Ancient footprints of Acahualinca (Spanish Pronounciation: [akawaˈliŋka]; Spanish: Huellas de Acahualinca) exist in Managua, Nicaragua near the southern shore of Lake Managua (Lago Xolotlán). The region was once called “El Cauce“.
Huellas de Acahualinca is referred to the ancient footprints left thousands of years ago at the borders of Lake Managua. Workers found a track of footprints by accident in 1874. Later studies proved that these footprints are 6000 years old, which makes them the oldest human footprints on the American continent.
Nicaragua (nɪkəˈrɑːɡwə/ nik-ə-rah-gwə/ˌnɪkəˈræɡjuːə/ nik-ə-rag-yoo-ə), officially the Republic of Nicaragua (Spanish: República de Nicaragua [reˈpuβlika ðe nikaˈɾaɣwa]), is the largest country in the Central American isthmus, bordering Honduras to the north and Costa Rica to the south.
The country is situated between 11 and 14 degrees north of the Equator in the Northern Hemisphere, which places it entirely within the tropics.
Fossilized footprints of several animals are also present, but the fact that they intersect the human footprints shows they were not traveling with the people.
The tracks are fossil Late Holocene human footprints left behind in volcanic ash and mud, which solidified about 2000 years ago, shortly after the group of up to 15-20 people passed by.
Volcanic activity is the reason behind the conservation of the prints though. The original prints were left in a layer of volcanic mud. When a volcano nearby erupted – researchers are not sure which one – a layer of volcanic ash rained down on the footprints and perfectly conserved them.
Only part of the tracks has been found, the other parts probably being covered by volcanic material. In 1978, Nicaraguan researcher Jorge Espinoza excavated an area close to where the footprints ended to see if they would find more. At a depth of 4 meters they indeed found more prints, and the track is believed to continue even further.
In 1874, construction workers discovered the footprints. The United States medical doctor and archaeological collector, Earl Flint, brought the footprints to the attention of the international science community and media in 1884.

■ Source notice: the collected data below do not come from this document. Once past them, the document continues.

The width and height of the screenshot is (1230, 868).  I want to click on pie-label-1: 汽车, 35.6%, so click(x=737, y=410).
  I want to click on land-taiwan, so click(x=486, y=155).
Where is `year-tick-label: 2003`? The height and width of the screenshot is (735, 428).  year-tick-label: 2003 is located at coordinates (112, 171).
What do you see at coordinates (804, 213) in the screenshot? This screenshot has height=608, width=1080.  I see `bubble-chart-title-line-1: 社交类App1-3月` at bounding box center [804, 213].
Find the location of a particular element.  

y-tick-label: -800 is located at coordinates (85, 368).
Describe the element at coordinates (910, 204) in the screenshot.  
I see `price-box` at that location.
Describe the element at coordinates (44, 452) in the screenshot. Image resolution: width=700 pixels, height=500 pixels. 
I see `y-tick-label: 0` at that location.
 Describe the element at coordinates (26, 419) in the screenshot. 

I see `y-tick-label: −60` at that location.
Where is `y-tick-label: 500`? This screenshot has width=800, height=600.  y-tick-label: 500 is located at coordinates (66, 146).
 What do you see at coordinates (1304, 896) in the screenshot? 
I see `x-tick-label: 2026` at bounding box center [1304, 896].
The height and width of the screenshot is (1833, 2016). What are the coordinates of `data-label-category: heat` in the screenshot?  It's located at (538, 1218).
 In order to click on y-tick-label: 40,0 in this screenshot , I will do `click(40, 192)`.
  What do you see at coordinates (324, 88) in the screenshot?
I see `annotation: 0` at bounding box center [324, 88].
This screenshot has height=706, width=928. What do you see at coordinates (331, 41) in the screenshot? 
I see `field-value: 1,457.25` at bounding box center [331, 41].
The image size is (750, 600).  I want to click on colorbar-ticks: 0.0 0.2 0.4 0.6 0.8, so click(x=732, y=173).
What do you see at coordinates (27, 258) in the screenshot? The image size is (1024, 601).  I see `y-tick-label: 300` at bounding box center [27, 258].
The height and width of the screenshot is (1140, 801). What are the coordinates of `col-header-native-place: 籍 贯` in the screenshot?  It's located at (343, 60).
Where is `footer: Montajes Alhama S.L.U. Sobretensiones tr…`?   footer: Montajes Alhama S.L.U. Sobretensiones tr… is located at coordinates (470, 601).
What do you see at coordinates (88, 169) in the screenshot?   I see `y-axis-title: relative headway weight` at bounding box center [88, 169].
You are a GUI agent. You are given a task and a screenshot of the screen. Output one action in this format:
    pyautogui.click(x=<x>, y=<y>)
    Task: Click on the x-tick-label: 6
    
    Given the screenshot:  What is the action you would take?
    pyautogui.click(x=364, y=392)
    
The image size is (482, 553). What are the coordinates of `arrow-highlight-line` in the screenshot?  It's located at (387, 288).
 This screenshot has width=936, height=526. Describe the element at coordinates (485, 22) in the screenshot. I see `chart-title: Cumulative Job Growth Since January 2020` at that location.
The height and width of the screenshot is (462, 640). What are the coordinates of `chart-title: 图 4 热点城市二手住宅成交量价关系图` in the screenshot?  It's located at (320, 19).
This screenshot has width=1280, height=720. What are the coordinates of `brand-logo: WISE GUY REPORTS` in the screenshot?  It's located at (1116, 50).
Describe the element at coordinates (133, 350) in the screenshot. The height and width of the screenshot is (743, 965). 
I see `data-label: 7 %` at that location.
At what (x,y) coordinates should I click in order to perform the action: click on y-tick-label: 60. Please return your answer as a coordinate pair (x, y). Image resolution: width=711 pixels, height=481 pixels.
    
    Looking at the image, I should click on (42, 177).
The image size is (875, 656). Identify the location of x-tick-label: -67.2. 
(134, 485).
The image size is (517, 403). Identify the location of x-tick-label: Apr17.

The Carnegie Institution of Washington began the first scientific analysis and excavations of the area in 1941 and 1942. They also constructed a museum and a building to protect the footprints.
Work was continued by Joaquín Matilló, Allan L. Bryan and Jorge Espinosa in the 1960s and 1970s. Allan L. Bryan, from the University of Alberta, used radiocarbon dating to determine the age of soil humates, from a buried soil directly underlying the footprints, to 5,945±145 radiocarbon years Before Present.
Based upon this date, he estimated that the footprints dated to about 5,000 Before Present.
But, later dating of the volcanic deposits in which they occur, known as the Masaya Triple Layer, demonstrated that the fossil tracks are only about 2,120 ± 120 years old.
In 1978, the Nicaraguan researcher Jorge Espinosa continued the excavation near the termination of the original excavation. He uncovered more footprints at a depth of 4 meters. The track is believed to continue further.
Specimens of these footprints can be viewed at both the Peabody Museum of Archaeology at Harvard University and the United States National Museum.
At the Huellas (track in Spanish) de Acahualinca (Nahuatl word with several meanings) a small museum is set up in 1953 by Nicaraguan scientist Leonor Martínez, later in 1989, was rescued, restored and fitted out with the support of “ASDI” and the Historical Museum of Sweden.
Besides observing the footprints you can also see some artifacts found here as well as in other parts of Nicaragua. Pre-Columbian tools, a scull from León Viejo, and conserved mammoth footprints form part of the collection. Huellas de Acahualinca is a small but very interesting site.